Hired a 'growth expert' and now I'm second-guessing myself

So three months ago we brought on our first dedicated growth hire. Guy came with 8 years at a Series A startup, looked great on paper, had all the startup playbooks. We're bootstrapped, 24 people, around $1.2M ARR, selling specifically to companies under 50 employees. I've been doing SEO for 16 years so I kind of stepped back to let him own the channel. Here's where it gets messy. He's been running every campaign through HubSpot and Outreach. We're spending $40K a month on these platforms. Meanwhile, I've been digging into his actual strategy and it's... it's not aligned with who we're selling to at all. We sell to micro companies. Cold outbound to a founder doing everything themselves doesn't land. Paid ads on keywords where competition is already insane? We get crushed. But he keeps citing case studies from his previous company which was going after enterprise and mid-market. The thing that triggered me to actually post this: I mentioned to my co-founder that maybe we should pump the brakes and he said "don't protect your domain, this is about what's best for the business." Which fair. But I'm not just protecting SEO — I genuinely think his whole thesis is wrong for us. We've always done well with long-tail organic and strategic partnerships with founder communities. That's where our actual customers come from. But now I'm in my head. Am I being defensive? Is he seeing something I'm missing? How do you actually know when to trust someone's expertise vs. when to trust your experience? And how do you have that conversation with a co-founder without it turning into a political thing? Maybe this is about hiring the wrong person. Maybe I'm being stubborn. Maybe it's both. But we're burning through cash on channels that feel wrong, and I don't know how to raise it without looking like I'm just trying to keep control of growth. Anyone been here?
🎨Jessica LopezB2B

5 comments

16 years of SEO expertise sitting idle while guy runs playbooks built for $10M+ companies is the real problem.

Mar 24

We hired someone like this last year. Immediately wanted to abandon our warm outbound (which was working) for cold email sequences. Watched our reply rates tank within weeks.

Mar 24

Oh god, we had this exact problem at my last company. Hired a guy with similar pedigree, Series B experience, "proven playbooks." Three months in, he's running Facebook ads at our SMB audience and wondering why CAC is $800.

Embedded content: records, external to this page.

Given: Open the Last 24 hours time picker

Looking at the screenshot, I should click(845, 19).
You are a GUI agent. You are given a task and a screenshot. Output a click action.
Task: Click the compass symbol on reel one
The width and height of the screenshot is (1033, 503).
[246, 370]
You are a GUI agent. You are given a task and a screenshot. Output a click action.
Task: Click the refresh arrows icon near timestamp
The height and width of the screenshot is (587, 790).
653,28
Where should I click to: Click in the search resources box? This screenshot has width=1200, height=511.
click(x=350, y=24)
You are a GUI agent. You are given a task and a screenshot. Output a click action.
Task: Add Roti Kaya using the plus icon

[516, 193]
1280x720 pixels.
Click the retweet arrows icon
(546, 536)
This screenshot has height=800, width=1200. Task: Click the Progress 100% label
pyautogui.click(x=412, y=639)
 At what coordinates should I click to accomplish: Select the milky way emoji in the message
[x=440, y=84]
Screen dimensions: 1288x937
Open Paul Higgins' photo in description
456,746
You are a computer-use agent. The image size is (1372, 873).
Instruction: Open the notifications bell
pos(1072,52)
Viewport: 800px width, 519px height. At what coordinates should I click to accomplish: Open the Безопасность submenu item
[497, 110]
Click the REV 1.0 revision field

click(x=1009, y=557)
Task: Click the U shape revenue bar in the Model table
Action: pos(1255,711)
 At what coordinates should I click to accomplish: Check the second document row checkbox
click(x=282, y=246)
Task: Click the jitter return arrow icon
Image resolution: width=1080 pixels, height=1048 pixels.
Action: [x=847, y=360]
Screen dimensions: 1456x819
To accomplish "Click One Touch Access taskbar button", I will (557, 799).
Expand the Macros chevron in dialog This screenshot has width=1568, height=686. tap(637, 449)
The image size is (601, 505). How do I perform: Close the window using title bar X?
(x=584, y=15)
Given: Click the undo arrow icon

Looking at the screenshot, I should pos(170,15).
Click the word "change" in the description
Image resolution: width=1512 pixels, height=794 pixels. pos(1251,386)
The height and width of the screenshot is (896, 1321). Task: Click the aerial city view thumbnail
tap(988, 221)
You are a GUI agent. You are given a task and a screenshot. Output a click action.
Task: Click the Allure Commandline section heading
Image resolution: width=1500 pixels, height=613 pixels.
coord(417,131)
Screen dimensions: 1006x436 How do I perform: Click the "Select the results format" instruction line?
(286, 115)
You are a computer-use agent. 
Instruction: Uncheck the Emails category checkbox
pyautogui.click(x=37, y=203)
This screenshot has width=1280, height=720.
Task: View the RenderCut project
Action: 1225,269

Here's what I learned: expertise at a $10M ARR company doesn't transfer to $1.2M. Different metrics, different budgets, different customer psychology entirely.

My checklist before you panic:

  • Ask him specifically: what's his smallest ARR company? If it's >$5M, you already know the problem.
  • Pull his last 90 days of work. Not results—actual output. What did he actually execute? Or is he still in "audit and strategy" mode?
  • Test him on YOUR customer specifically. Can he name three viable channels for sub-50-person companies? If he's defaulting to PPC or enterprise sales tactics, he's wrong.
  • Check his retention metrics at previous roles. High-burn growth experts scale down poorly.
  • Fifty-fifty he's great but learning your market. Fifty-fifty he's solving for the wrong problem. Get concrete in two weeks or cut it loose.

    Mar 24

    What specific metrics shifted in those three months? CAC, conversion rate, pipeline velocity?

    Mar 24

    Pull the SEO work back immediately. At $1.2M ARR bootstrapped, you can't afford someone learning your specific market. At our company we made this mistake—hired a growth lead who wanted to "diversify channels." Tanked our organic pipeline for 4 months. You have 16 years of SEO knowledge. That's your unfair advantage. What specifically is he doing that concerns you?